MOROTAI — (Humas Kemenag Pulau Morotai) — Kantor Kementerian Agama (Kemenag) Kabupaten Pulau Morotai bersama Pemerintah Kabupaten Pulau Morotai menggelar Shalat Istisqa di halaman Kantor Bupati Pulau Morotai, Senin (31/8/2026). Shalat memohon hujan ini menjadi ikhtiar bersama pemerintah dan masyarakat untuk memohon pertolongan, ampunan, serta rahmat Allah SWT agar hujan segera diturunkan bagi masyarakat dan lingkungan.

Kegiatan tersebut diikuti jajaran Kemenag Morotai, pemerintah daerah, unsur TNI-Polri, tokoh agama, serta berbagai elemen masyarakat. Pelaksanaan Shalat Istisqa merupakan bagian dari upaya bersama untuk memohon turunnya hujan sebagai rahmat dan keberkahan bagi masyarakat Morotai.

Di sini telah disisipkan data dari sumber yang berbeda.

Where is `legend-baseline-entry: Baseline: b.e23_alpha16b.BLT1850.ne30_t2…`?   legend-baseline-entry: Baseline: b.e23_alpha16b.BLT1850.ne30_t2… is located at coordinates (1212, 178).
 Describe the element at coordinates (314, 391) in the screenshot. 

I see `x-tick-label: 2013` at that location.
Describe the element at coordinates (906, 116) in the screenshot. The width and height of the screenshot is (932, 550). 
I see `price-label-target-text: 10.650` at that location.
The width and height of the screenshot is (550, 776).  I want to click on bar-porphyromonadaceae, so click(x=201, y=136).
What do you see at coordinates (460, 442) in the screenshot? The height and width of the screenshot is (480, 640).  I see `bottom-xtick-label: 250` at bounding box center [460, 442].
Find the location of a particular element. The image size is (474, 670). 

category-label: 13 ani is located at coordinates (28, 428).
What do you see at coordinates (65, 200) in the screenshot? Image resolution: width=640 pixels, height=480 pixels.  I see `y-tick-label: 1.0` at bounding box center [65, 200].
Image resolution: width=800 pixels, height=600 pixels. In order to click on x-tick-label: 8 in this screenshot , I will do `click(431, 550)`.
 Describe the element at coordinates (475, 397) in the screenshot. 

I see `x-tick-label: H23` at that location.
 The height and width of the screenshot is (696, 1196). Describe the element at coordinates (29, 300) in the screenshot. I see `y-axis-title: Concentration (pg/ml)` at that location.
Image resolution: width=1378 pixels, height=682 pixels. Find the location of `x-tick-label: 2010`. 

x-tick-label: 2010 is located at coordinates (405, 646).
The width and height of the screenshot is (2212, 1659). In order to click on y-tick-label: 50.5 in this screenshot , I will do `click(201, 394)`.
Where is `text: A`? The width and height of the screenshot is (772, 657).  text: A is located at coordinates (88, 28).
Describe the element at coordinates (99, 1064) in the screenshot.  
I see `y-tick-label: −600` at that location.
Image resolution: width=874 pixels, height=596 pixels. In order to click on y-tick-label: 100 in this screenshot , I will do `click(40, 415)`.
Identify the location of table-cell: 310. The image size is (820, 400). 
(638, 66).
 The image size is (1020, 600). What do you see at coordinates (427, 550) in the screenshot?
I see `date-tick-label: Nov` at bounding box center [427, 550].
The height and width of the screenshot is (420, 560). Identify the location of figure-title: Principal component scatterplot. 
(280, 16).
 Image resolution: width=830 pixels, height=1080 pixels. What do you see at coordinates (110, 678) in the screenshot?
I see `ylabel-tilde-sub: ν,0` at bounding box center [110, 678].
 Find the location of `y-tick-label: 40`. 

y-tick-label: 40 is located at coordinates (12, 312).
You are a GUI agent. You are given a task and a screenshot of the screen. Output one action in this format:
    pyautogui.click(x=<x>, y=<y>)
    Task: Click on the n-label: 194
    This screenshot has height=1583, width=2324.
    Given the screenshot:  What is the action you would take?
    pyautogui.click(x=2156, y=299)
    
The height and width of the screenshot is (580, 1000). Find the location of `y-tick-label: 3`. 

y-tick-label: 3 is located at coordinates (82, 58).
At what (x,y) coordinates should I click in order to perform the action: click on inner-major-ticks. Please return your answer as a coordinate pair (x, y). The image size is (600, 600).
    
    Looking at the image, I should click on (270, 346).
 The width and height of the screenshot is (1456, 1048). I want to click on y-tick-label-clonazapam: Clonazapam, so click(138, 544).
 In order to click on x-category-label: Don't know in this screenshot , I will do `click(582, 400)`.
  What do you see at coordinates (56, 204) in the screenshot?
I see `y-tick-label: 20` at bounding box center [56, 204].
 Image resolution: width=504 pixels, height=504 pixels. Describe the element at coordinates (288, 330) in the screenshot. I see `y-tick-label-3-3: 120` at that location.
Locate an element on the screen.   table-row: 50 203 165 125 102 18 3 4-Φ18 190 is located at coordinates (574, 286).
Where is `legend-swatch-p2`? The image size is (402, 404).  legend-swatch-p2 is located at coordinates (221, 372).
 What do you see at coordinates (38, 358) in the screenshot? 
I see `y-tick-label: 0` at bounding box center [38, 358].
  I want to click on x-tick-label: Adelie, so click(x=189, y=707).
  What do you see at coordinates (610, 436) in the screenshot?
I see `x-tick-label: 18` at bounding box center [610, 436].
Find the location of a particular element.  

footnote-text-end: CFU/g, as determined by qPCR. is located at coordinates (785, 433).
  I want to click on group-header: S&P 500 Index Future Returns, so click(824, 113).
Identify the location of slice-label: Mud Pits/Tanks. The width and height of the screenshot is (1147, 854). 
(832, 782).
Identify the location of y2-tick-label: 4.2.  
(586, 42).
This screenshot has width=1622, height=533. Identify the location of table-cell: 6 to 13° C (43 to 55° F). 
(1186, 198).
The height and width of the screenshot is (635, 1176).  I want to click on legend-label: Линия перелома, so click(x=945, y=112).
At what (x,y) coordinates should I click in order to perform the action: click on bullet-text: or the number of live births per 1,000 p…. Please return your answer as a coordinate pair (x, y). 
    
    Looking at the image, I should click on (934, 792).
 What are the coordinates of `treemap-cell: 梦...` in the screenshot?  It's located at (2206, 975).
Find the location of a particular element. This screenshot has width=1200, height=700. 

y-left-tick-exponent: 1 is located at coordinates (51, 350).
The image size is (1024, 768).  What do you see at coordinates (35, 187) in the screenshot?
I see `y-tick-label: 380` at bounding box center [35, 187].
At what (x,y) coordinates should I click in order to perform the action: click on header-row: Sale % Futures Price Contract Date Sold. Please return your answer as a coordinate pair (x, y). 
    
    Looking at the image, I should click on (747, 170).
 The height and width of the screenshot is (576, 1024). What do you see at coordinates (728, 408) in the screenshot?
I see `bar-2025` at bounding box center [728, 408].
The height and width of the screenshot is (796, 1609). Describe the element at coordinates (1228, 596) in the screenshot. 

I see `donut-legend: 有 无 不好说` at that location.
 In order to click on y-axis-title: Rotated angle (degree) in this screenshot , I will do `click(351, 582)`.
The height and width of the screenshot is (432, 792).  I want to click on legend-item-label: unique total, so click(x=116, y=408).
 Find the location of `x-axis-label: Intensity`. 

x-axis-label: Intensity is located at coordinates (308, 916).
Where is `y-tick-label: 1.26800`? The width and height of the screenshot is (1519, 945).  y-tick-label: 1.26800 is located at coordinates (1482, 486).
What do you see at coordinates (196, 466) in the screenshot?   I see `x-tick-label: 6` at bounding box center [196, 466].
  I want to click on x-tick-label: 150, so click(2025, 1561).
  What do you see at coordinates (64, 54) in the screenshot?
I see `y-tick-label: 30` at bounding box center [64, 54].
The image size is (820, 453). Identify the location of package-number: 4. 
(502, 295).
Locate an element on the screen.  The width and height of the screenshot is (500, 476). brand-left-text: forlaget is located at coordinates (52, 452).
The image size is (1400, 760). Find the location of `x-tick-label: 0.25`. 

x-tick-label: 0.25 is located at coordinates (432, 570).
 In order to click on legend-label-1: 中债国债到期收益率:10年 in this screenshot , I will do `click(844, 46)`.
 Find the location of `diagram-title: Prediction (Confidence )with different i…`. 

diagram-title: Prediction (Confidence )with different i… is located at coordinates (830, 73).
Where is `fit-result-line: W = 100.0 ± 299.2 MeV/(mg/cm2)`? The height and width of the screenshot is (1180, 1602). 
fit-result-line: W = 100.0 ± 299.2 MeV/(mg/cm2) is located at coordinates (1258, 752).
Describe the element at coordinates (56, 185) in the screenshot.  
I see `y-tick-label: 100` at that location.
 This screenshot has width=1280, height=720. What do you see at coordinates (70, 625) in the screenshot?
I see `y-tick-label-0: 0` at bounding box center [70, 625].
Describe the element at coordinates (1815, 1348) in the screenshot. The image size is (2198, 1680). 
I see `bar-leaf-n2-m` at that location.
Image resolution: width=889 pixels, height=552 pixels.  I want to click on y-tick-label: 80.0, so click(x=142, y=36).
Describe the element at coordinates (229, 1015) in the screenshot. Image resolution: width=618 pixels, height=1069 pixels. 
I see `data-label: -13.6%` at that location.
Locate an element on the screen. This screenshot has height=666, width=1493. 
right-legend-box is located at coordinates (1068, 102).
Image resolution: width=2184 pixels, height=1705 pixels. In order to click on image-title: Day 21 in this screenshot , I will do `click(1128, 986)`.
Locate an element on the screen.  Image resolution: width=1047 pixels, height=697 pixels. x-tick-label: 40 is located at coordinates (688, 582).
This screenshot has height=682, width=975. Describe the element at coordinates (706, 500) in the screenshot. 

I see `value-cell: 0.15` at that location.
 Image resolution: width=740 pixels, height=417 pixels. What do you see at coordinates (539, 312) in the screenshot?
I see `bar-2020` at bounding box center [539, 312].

Shalat dipimpin Imam Rawatib Masjid Agung, Jamaluddin Djuleng, sedangkan khutbah disampaikan Ketua Majelis Ulama Indonesia (MUI) Kabupaten Pulau Morotai, H. Radjak Lotar. Dalam khutbahnya, Radjak mengajak jamaah memperbanyak istighfar dan melakukan introspeksi diri, seraya mengingatkan bahwa kondisi alam harus menjadi momentum untuk semakin mendekatkan diri kepada Allah SWT.

“Ketika kita memohon hujan, sesungguhnya kita sedang mengakui bahwa manusia memiliki keterbatasan. Karena itu, perbanyak istighfar, tinggalkan kesalahan, perbaiki hubungan dengan Allah dan sesama, serta tumbuhkan kepedulian terhadap lingkungan,” ujar Radjak dalam khutbahnya.

Kasubag Tata Usaha Kemenag Kabupaten Pulau Morotai, H. Musanif Sibua, mengatakan Shalat Istisqa menjadi wujud kebersamaan pemerintah dan masyarakat dalam menghadapi kondisi yang ada. Menurutnya, doa bersama merupakan ikhtiar spiritual yang perlu dibarengi dengan usaha nyata untuk menjaga lingkungan dan menggunakan sumber daya alam secara bijak.

“Ini bukan hanya tentang menunggu hujan turun, tetapi tentang bagaimana kita bersama-sama mengetuk pintu langit dengan doa. Semoga Allah SWT mengampuni kekhilafan kita, memberikan rahmat-Nya, dan menurunkan hujan yang membawa manfaat bagi masyarakat dan lingkungan,” kata Musanif.

Ia menegaskan, doa dan ikhtiar harus berjalan beriringan. Momentum Shalat Istisqa diharapkan tidak berhenti sebagai kegiatan keagamaan, tetapi juga menjadi pengingat bagi masyarakat untuk menjaga alam, menggunakan air dengan bijak, serta memperkuat kepedulian dan kebersamaan.